### EXTRAIT
•••

Un recours manifestement irrecevable caractérise l’abus de droit. Un recours rejeté par une ordonnance de tri manifeste et caractérise l’abus. Les défenderesses n’ont pas saisi le Conseil d’Etat acceptant ainsi les décisions du tribunal administratif et de la cour administrative d’ appel qui ne peuvent plus être contestés. Et de toute façon ce débat ne peut être rouvert devant le tribunal de commerce.
La faute et l’abus de droit sont caractérisés.
Sur le préjudice et le lien de causalité
Les recours administratifs ont délibérément interrompu l’exécution du projet conditionné à des autorisations purgées de tous recours, pendant environ 13 mois.
Les autorisations modificatives sur des points mineurs n’ont pas retardé le projet et ne sont pas déterminantes et n’empêchaient pas la signature du bail. Ces autorisations n’ont d’ailleurs pas été attaquées.
Les demanderesses ont subi un préjudice indépendant de celui de Carrefour Property. Même si le recours administratif des défenderesses n’était pas suspensif du permis de construire, dans les faits personne n’engage des travaux tant que les autorisations ne sont pas définitives.
Les défenderesses soutiennent que le restaurant Burger King ne pouvait être réalisé au regard du P.L.U. La légalité du permis de construire ne peut être discutée devant le tribunal de commerce. La juridiction administrative a mis un terme à ce débat à juste titre car le PLU permet cette implantation. Toute question préjudicielle est inutile.
Sur la perte de redevance
Burger King Restauration aurait dû percevoir, dès le mois de mars 2024, une redevance de location gérance, fixée à 12 % du chiffre d’affaires et une redevance de franchise de 14 %.
Le chiffre d’affaires annuel estimé sur la base du premier mois d’exploitation donne 3.287.663,51 €. C’est donc 427.421€ de redevances de location gérance qui ont été perdu et 498.628 € de franchise, soit 926.029 € au total.
Les recours ont bloqué pendant 13 mois l’opération. La date d’ouverture prévue était réaliste.
Le choix d’un locataire gérant a été retardé du fait des recours. Les autorisations modificatives n’ont en rien gêné le projet.
Une indemnité justifiée de 9.200 € (4.600 € pour chaque société demanderesse) est due. Un préjudice d’image peut être estimé à 15.000 € par chaque concluante.
Outre 10.000 € au titre de l’article 700 du CPC.
La SAS 2 RG Restauration rapide de Guérande et la Sarl Lincoln Park Compagnie répliquent (en synthèse de 23 pages de conclusions, appuyées de 6 pièces) :
Rappelle préalablement le montage du projet et les recours administratifs qu’elles ont intentés, ainsi que la présente procédure.

•••

### DONNÉES DE TRAVAIL
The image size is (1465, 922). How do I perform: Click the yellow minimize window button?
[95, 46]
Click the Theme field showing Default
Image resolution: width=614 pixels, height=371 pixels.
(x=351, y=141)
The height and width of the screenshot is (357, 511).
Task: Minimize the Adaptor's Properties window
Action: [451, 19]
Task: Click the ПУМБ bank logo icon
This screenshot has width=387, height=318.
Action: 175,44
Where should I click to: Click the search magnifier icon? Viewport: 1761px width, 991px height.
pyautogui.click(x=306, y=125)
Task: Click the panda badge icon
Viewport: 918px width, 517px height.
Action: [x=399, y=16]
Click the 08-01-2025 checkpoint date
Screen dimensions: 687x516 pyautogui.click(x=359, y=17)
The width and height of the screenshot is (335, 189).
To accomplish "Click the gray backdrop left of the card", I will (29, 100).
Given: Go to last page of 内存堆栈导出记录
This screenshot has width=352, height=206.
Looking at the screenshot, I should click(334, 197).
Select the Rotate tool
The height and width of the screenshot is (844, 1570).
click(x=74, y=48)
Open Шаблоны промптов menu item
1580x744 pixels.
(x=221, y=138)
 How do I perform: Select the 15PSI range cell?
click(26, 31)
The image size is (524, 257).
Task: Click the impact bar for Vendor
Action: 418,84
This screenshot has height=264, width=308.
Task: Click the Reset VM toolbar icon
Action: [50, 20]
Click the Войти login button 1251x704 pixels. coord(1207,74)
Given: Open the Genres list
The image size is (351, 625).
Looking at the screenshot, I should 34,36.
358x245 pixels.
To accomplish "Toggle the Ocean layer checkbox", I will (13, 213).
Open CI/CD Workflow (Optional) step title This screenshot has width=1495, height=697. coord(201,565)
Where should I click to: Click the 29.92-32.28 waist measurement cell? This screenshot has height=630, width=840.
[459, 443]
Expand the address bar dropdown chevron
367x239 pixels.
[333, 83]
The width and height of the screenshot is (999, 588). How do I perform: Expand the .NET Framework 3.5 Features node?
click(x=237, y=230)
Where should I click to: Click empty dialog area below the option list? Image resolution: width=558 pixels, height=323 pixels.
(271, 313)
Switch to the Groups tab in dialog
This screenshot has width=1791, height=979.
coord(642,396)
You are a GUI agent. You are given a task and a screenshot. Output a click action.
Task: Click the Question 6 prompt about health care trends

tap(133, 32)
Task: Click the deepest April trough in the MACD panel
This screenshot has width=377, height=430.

•••

### EXERCICES PROPOSÉS
1. Convertissez en liste JSON de chaînes les lignes des entrées, depuis leur début jusqu'à la ligne contenant « will (29, 100). », celle-ci comprise. Chaque ligne doit former une chaîne, et les lignes vides doivent être omises.
2. Poursuivez l'extrait consacré au litige né des recours administratifs contre le projet de restaurant, à la suite de sa dernière phrase.

### ENSEMBLE DES RÉPONSES
1.
[
  "The image size is (1465, 922). How do I perform: Click the yellow minimize window button?",
  "[95, 46]",
  "Click the Theme field showing Default",
  "Image resolution: width=614 pixels, height=371 pixels.",
  "(x=351, y=141)",
  "The height and width of the screenshot is (357, 511).",
  "Task: Minimize the Adaptor's Properties window",
  "Action: [451, 19]",
  "Task: Click the ПУМБ bank logo icon",
  "This screenshot has width=387, height=318.",
  "Action: 175,44",
  "Where should I click to: Click the search magnifier icon? Viewport: 1761px width, 991px height.",
  "pyautogui.click(x=306, y=125)",
  "Task: Click the panda badge icon",
  "Viewport: 918px width, 517px height.",
  "Action: [x=399, y=16]",
  "Click the 08-01-2025 checkpoint date",
  "Screen dimensions: 687x516 pyautogui.click(x=359, y=17)",
  "The width and height of the screenshot is (335, 189).",
  "To accomplish \"Click the gray backdrop left of the card\", I will (29, 100)."
]

2.
In limine litis sur l’incompétence du tribunal de commerce au profit du tribunal administratif de Nantes
Le recours des sociétés Burger King est irrecevable en application de l’article L 600-7 du Code de l’urbanisme qui donne compétence au juge administratif pour juger d’un préjudice résultant d’un recours abusif contre un permis de construire et cite l’arrêt de la C.A de Versailles du 25/10/22 à l’appui.
Sur le défaut d’intérêt à agir
Sur la base de l’article 122 du CPC soulève une fin de non-recevoir.
Carrefour Property a en effet déposé une demande de PC modificatif avant l’expiration des conditions suspensives du projet retardant d’autant le début des travaux. Le PC n’est donc devenu définitif qu’en 06/24.
Par ailleurs le bail prévoyait un délai de 12 mois à compter de la date à laquelle le PC était purgé pour réaliser le bâtiment, soit un délai expirant en 06/25.
Les aménagements intérieurs devaient ensuite être réalisés.
La décision de la cour administrative d’ appel est définitive depuis le 29/05/24, avant donc les dernières autorisations administratives.
C’est donc le retard pris par Carrefour Property et les conditions du bail qui sont seules causes du retard.
A titre subsidiaire sur le caractère infondé de la demande
A- Sur l’absence de faute
Les défenderesses ne reconnaissent aucune faute et il n’y a aucun lien de causalité entre fautes et préjudices allégués.
Un recours rejeté ne caractérise pas un abus de droit ou une faute de la part de son auteur. Ce droit de recours est un principe général de droit.
Les demanderesses fondent leur recours sur le seul recours contre le permis de construire et non les autorisations de travaux. Le fait d’être concurrents n’entraîne pas automatiquement l’irrecevabilité de la requête et ne prive pas d’intérêt à agir. La requête ne concernait que les flux de circulation sur la voie communale.
Le caractère abusif d’un recours ne découle pas automatiquement de l’existence d’une décision prise sur le fondement de R 222-1 du Code de l’urbanisme.
Le recours portait sur le PLU et le plan de prévention des risques d’inondation. L’argumentation était sérieuse et non dilatoire. Aucune faute ne peut être retenue.
B- Sur l’absence de lien de causalité entre le recours et les préjudices allégués
L’autorisation de travaux du 15/11/23 et le PC modificatif du 12/12/23 ont été obtenus plus de 9 mois après le permis de construire. Le PC n’est devenu définitif qu’en 06/24. Le bailleur bénéficiait alors d’un délai jusqu’à 06/25 pour livrer le local vide.
La demande de PC modificatif obtenue le 12/12/23 retardait encore l’ouverture. Il n’y a donc aucun lien de causalité entre les recours et les préjudices allégués.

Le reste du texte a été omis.